Primitive notion

When it comes to mathematics, logic, philosophy, and formal systems, there exists a type of concept that is not defined in terms of previously-defined concepts. We call this a primitive notion. It is a notion that is often motivated informally, usually by an appeal to intuition and everyday experience. While it may seem odd to work with concepts that have not been defined, they serve as the foundation upon which all other concepts are built.

Think of it like building a house. The primitive notions are the foundation upon which the entire structure rests. Without a solid foundation, the entire house would collapse. In the same way, without primitive notions, mathematical and logical systems would fall apart.

Take, for example, contemporary geometry. In this field, we work with primitive notions such as 'point', 'line', and 'contains'. These concepts are not defined, but rather their interplay is ruled by axioms such as "For every two points there exists a line that contains them both".

It is crucial to note that primitive notions cannot be defined in terms of previously-defined concepts, as doing so would lead to an infinite regress. Think of it like asking a child to explain what the word 'red' means. They might say it's the color of an apple, but what does 'color' mean? It's a never-ending cycle. In the same way, attempting to define primitive notions in terms of other concepts would lead to an infinite regress.

Instead, we must rely on intuition and everyday experience to understand these concepts. We can't always put words to them, but we know them when we see them. This is similar to how we might recognize someone we know, even if we can't describe them in words.

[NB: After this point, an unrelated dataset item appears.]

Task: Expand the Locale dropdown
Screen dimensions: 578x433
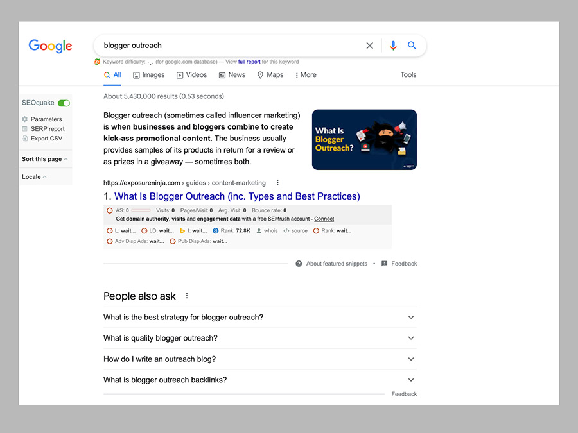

It's important to note that while primitive notions may seem vague, they are not arbitrary. They are carefully chosen based on what we want to achieve. Just like how a carpenter chooses the right tools for a particular job, mathematicians and logicians choose the right primitive notions for a particular system.

In conclusion, primitive notions are essential to the foundations of mathematics, logic, philosophy, and formal systems. They are concepts that cannot be defined in terms of previously-defined concepts and are instead motivated by intuition and everyday experience. While they may seem vague, they are carefully chosen based on what we want to achieve. Without primitive notions, the entire structure of mathematical and logical systems would collapse like a house built on a weak foundation.

Details

The concept of a primitive notion is an essential part of various fields such as mathematics, logic, philosophy, and formal systems. Essentially, a primitive notion is a concept that is not defined in terms of previously-defined concepts. This may seem counterintuitive, but it is vital in creating a foundation for knowledge in these fields. Primitive notions are often based on intuition and everyday experience, and they are used as building blocks to construct more complex ideas.

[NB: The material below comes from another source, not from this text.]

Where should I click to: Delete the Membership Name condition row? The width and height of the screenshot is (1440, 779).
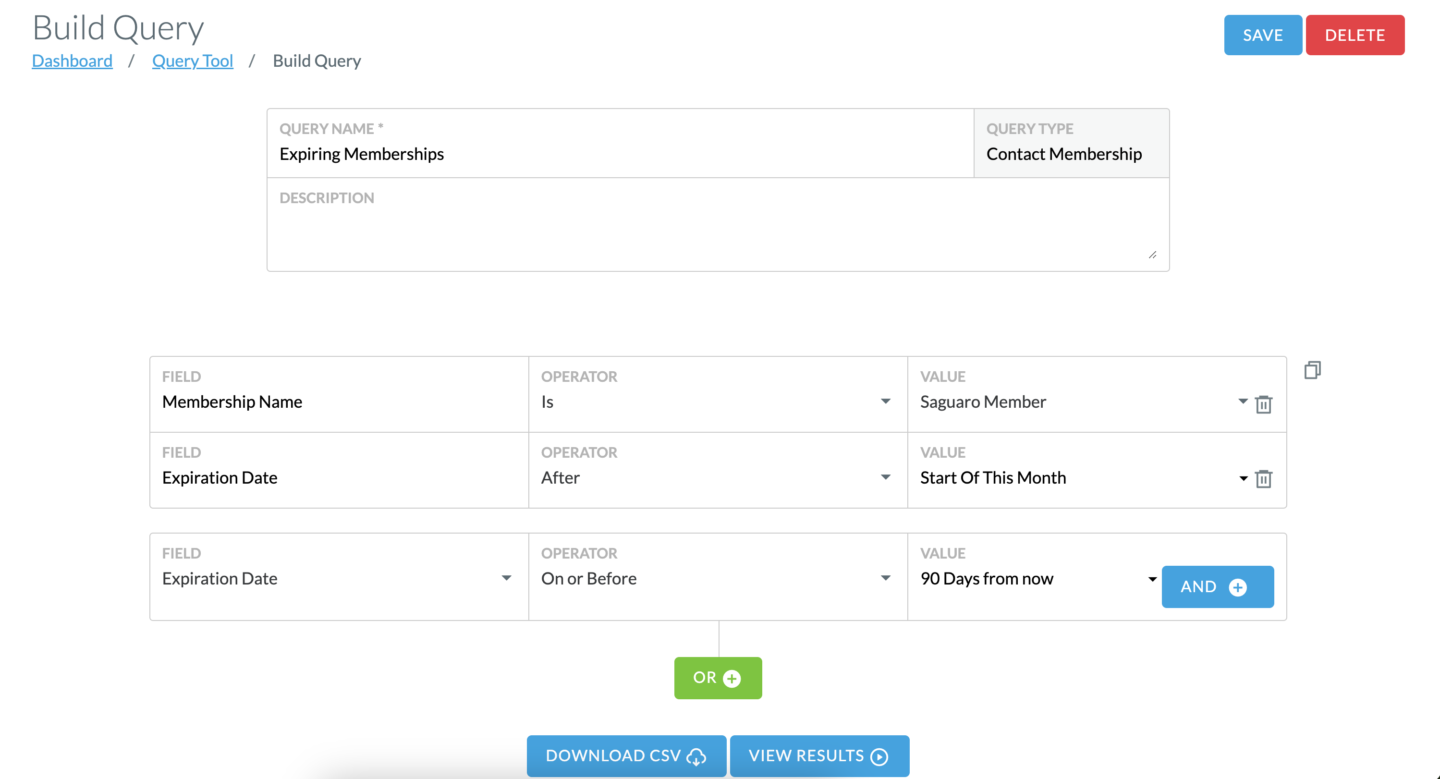click(x=1263, y=404)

In constructing a given discipline, certain expressions of that discipline are immediately understandable, and these expressions are referred to as primitive terms or undefined terms. These terms are employed without explaining their meanings, but the principle is not to use any other expressions of the discipline unless their meanings have been determined with the help of primitive terms and previously-explained expressions. The sentence that determines the meaning of a term in this way is called a definition, as explained by Alfred Tarski.

Despite the importance of definitions, it is impossible to define explicitly all the terms that are used in a field. This leads to an inevitable regress to primitive notions in the theory of knowledge. To make progress, it is necessary to clearly state those elements and relations which are undefined and those properties which are taken for granted, according to Gilbert de B. Robinson.

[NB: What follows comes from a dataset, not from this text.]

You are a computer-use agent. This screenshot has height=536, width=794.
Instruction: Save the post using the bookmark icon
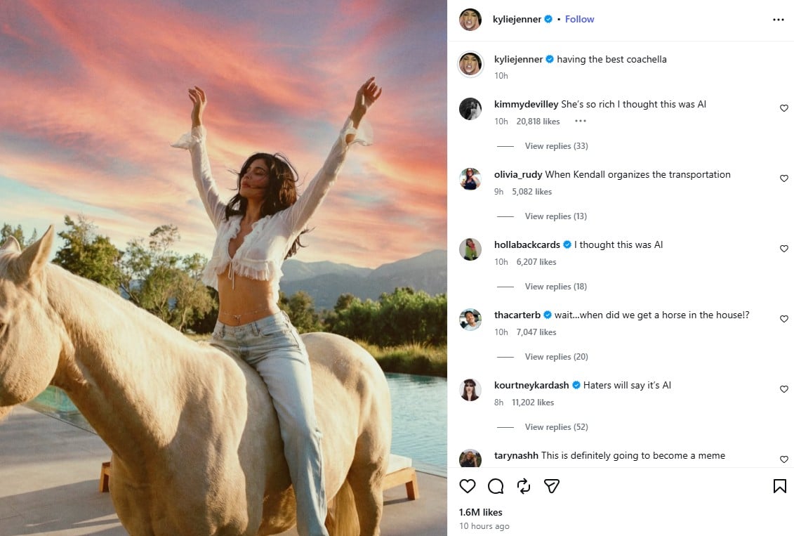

For example, in contemporary geometry, the terms point, line, and contains are considered primitive notions. Instead of attempting to define these concepts, their interplay is governed by axioms that restrict relations between them. For instance, Hilbert's axiom system includes an axiom that states "For every two points, there exists a line that contains them both." This axiom can be formalized in predicate logic, where P, L, and C denote the set of points, lines, and the "contains" relation, respectively.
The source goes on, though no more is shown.